- WHAT THE TASK ASKS: Swap each "Where should I click to" in the items below for "Which spot should I click to", keeping every other character of the lines the same.

Item coordinate data
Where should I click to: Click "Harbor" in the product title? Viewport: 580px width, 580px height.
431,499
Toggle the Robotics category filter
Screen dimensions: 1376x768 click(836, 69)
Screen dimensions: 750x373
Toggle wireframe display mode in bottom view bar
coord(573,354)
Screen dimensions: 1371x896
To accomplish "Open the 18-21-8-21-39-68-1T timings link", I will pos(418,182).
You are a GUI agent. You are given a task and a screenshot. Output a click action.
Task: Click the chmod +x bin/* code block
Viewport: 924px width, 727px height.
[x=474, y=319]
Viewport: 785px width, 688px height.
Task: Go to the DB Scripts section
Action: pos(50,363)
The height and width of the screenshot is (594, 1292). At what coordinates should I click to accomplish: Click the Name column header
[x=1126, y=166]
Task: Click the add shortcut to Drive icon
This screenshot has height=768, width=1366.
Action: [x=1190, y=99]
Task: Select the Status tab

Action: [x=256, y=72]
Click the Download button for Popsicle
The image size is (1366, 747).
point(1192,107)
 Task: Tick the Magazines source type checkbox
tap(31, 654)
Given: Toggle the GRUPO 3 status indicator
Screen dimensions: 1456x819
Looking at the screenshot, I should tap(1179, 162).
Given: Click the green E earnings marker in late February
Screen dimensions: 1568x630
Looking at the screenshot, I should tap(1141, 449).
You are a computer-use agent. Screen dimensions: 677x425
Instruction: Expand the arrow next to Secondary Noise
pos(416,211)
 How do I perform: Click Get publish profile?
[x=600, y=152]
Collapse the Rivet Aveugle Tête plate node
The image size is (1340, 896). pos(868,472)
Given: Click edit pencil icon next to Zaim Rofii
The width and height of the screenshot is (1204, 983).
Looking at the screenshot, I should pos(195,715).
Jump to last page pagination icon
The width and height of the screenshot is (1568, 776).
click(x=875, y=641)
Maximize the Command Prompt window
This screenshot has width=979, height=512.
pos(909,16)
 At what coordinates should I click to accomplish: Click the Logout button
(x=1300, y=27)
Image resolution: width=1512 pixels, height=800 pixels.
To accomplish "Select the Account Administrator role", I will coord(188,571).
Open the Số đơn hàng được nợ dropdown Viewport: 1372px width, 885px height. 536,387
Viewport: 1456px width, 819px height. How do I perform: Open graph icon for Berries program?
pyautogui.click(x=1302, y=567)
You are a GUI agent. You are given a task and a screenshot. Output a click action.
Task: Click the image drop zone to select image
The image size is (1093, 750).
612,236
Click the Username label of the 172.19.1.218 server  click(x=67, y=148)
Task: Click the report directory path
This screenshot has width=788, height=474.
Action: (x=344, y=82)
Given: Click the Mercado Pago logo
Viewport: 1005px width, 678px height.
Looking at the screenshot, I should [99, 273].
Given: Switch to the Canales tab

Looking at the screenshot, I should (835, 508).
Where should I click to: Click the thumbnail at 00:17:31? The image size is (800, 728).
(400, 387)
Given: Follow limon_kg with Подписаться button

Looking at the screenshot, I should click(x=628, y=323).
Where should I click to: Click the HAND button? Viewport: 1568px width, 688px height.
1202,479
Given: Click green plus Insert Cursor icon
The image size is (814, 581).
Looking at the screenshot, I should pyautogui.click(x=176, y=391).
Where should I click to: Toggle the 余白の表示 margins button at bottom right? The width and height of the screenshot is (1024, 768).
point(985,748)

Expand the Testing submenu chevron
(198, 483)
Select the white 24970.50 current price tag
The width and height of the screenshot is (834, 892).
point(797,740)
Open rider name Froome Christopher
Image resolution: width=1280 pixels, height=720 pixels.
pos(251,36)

- COMPLETE OUTPUT:
Which spot should I click to: Click "Harbor" in the product title? Viewport: 580px width, 580px height.
431,499
Toggle the Robotics category filter
Screen dimensions: 1376x768 click(836, 69)
Screen dimensions: 750x373
Toggle wireframe display mode in bottom view bar
coord(573,354)
Screen dimensions: 1371x896
To accomplish "Open the 18-21-8-21-39-68-1T timings link", I will pos(418,182).
You are a GUI agent. You are given a task and a screenshot. Output a click action.
Task: Click the chmod +x bin/* code block
Viewport: 924px width, 727px height.
[x=474, y=319]
Viewport: 785px width, 688px height.
Task: Go to the DB Scripts section
Action: pos(50,363)
The height and width of the screenshot is (594, 1292). At what coordinates should I click to accomplish: Click the Name column header
[x=1126, y=166]
Task: Click the add shortcut to Drive icon
This screenshot has height=768, width=1366.
Action: [x=1190, y=99]
Task: Select the Status tab

Action: [x=256, y=72]
Click the Download button for Popsicle
The image size is (1366, 747).
point(1192,107)
 Task: Tick the Magazines source type checkbox
tap(31, 654)
Given: Toggle the GRUPO 3 status indicator
Screen dimensions: 1456x819
Looking at the screenshot, I should tap(1179, 162).
Given: Click the green E earnings marker in late February
Screen dimensions: 1568x630
Looking at the screenshot, I should tap(1141, 449).
You are a computer-use agent. Screen dimensions: 677x425
Instruction: Expand the arrow next to Secondary Noise
pos(416,211)
 How do I perform: Click Get publish profile?
[x=600, y=152]
Collapse the Rivet Aveugle Tête plate node
The image size is (1340, 896). pos(868,472)
Given: Click edit pencil icon next to Zaim Rofii
The width and height of the screenshot is (1204, 983).
Looking at the screenshot, I should pos(195,715).
Jump to last page pagination icon
The width and height of the screenshot is (1568, 776).
click(x=875, y=641)
Maximize the Command Prompt window
This screenshot has width=979, height=512.
pos(909,16)
 At what coordinates should I click to accomplish: Click the Logout button
(x=1300, y=27)
Image resolution: width=1512 pixels, height=800 pixels.
To accomplish "Select the Account Administrator role", I will coord(188,571).
Open the Số đơn hàng được nợ dropdown Viewport: 1372px width, 885px height. 536,387
Viewport: 1456px width, 819px height. How do I perform: Open graph icon for Berries program?
pyautogui.click(x=1302, y=567)
You are a GUI agent. You are given a task and a screenshot. Output a click action.
Task: Click the image drop zone to select image
The image size is (1093, 750).
612,236
Click the Username label of the 172.19.1.218 server  click(x=67, y=148)
Task: Click the report directory path
This screenshot has width=788, height=474.
Action: (x=344, y=82)
Given: Click the Mercado Pago logo
Viewport: 1005px width, 678px height.
Looking at the screenshot, I should [99, 273].
Given: Switch to the Canales tab

Looking at the screenshot, I should (835, 508).
Which spot should I click to: Click the thumbnail at 00:17:31? The image size is (800, 728).
(400, 387)
Given: Follow limon_kg with Подписаться button

Looking at the screenshot, I should click(x=628, y=323).
Which spot should I click to: Click the HAND button? Viewport: 1568px width, 688px height.
1202,479
Given: Click green plus Insert Cursor icon
The image size is (814, 581).
Looking at the screenshot, I should pyautogui.click(x=176, y=391).
Which spot should I click to: Toggle the 余白の表示 margins button at bottom right? The width and height of the screenshot is (1024, 768).
point(985,748)

Expand the Testing submenu chevron
(198, 483)
Select the white 24970.50 current price tag
The width and height of the screenshot is (834, 892).
point(797,740)
Open rider name Froome Christopher
Image resolution: width=1280 pixels, height=720 pixels.
pos(251,36)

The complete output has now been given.